Below are some records. Say in a single number how many of their lines include the word "icon".

Start of DATASET EXTRACT

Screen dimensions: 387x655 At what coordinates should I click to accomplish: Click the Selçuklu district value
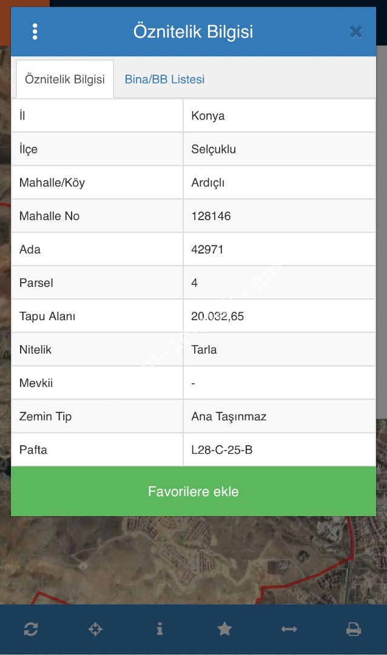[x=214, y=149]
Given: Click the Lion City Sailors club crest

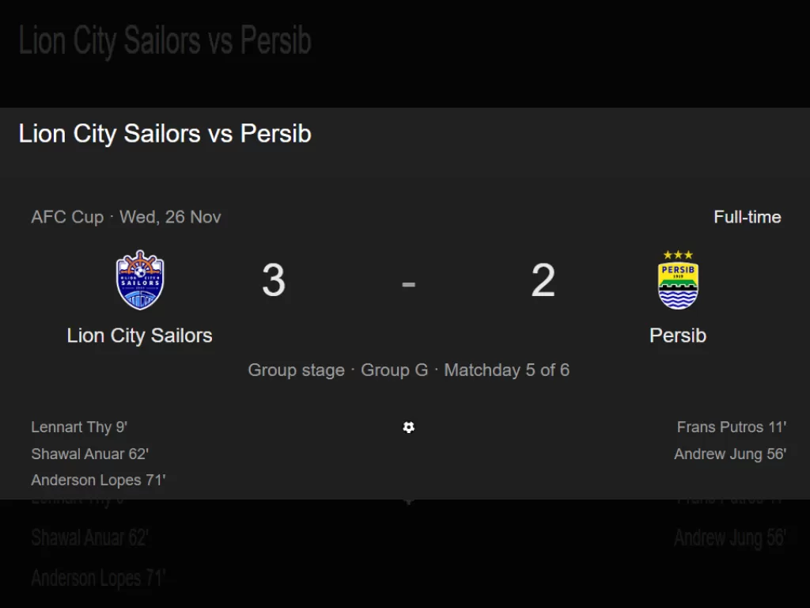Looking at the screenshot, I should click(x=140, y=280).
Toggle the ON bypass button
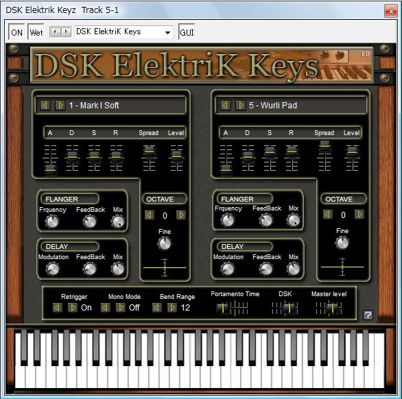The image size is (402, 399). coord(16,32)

End of DATASET EXTRACT
Start of DATASET EXTRACT

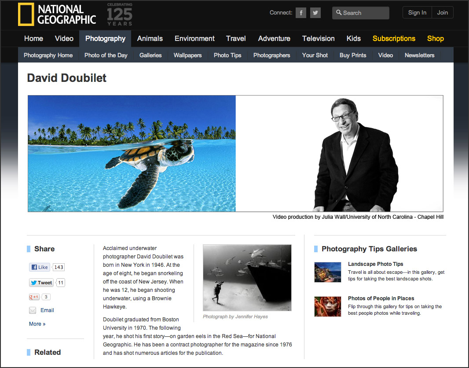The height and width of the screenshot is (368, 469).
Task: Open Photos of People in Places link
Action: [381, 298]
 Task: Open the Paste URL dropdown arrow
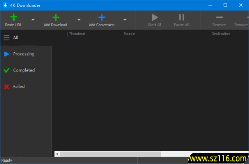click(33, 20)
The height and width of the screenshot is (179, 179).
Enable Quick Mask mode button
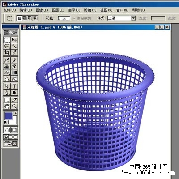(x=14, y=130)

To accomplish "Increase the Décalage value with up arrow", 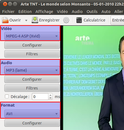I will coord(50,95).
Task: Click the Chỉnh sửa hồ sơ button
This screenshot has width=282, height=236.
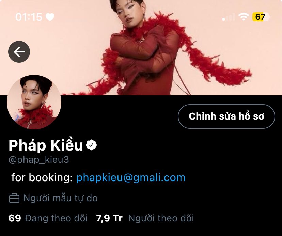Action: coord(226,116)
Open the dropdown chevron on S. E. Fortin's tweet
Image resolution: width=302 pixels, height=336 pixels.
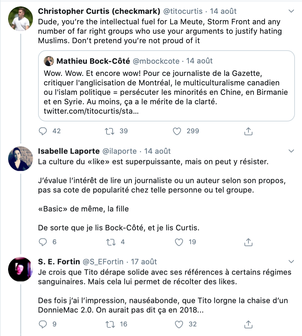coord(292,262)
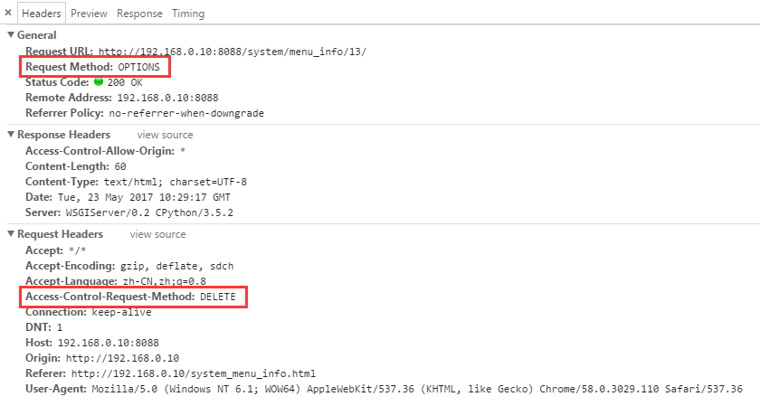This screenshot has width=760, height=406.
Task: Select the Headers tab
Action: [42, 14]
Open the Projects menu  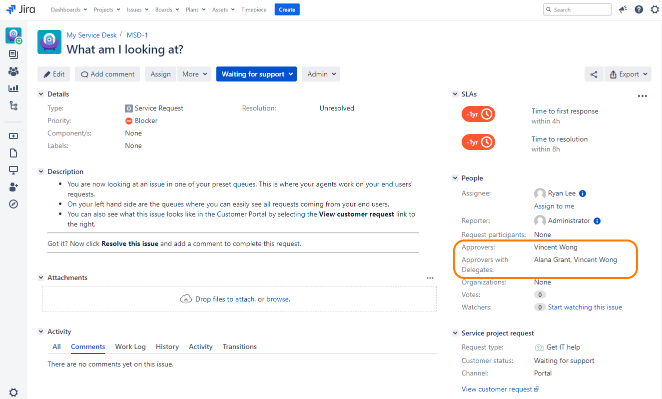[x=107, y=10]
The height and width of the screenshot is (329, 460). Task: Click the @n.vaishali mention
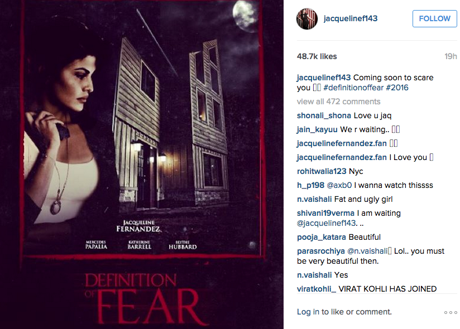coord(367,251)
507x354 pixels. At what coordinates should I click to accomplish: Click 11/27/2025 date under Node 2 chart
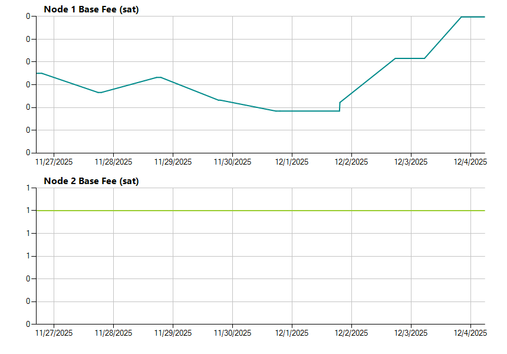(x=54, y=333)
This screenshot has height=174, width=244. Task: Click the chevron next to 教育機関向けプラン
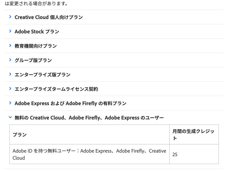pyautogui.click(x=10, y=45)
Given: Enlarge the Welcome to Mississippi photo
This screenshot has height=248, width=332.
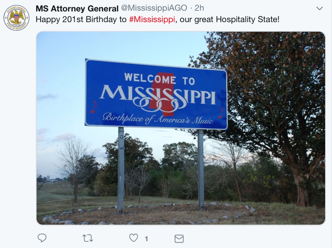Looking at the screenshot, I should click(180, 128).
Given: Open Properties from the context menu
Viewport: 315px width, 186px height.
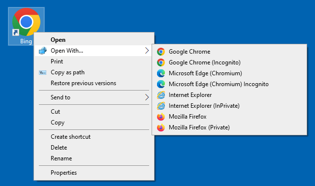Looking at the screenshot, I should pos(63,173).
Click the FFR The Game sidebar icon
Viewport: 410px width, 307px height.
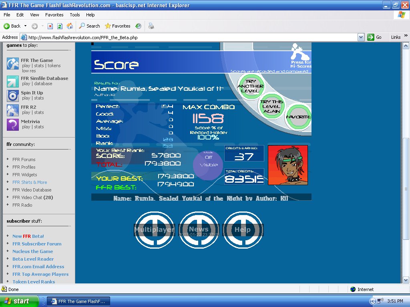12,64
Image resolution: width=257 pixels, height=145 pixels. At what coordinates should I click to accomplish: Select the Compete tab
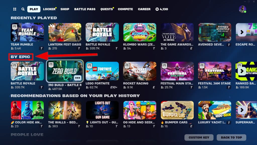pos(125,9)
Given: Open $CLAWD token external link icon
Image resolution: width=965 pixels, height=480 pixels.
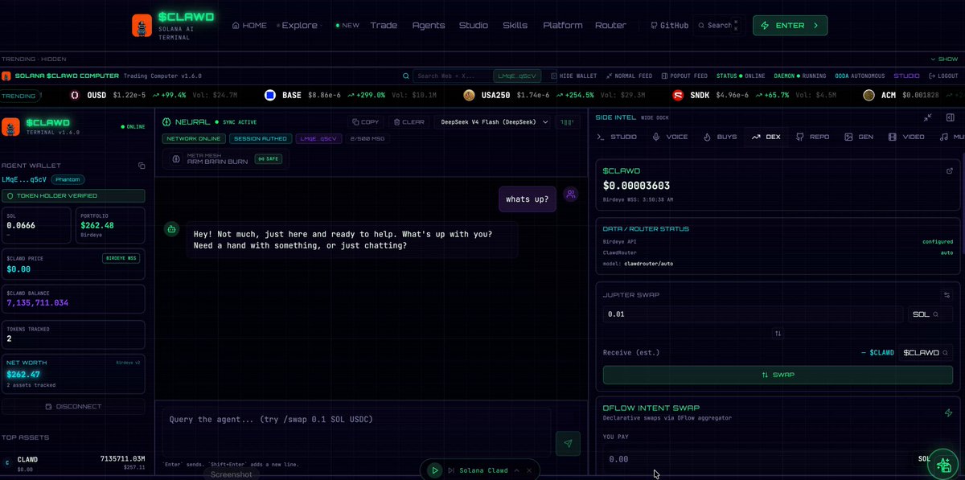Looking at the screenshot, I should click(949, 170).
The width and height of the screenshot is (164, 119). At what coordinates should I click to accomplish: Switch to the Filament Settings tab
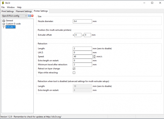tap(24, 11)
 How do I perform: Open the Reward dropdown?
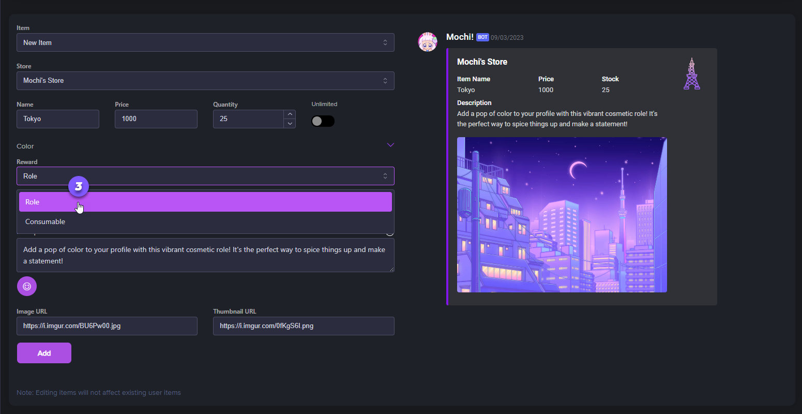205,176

End of DATASET EXTRACT

PROBLEM SOLUTION: 2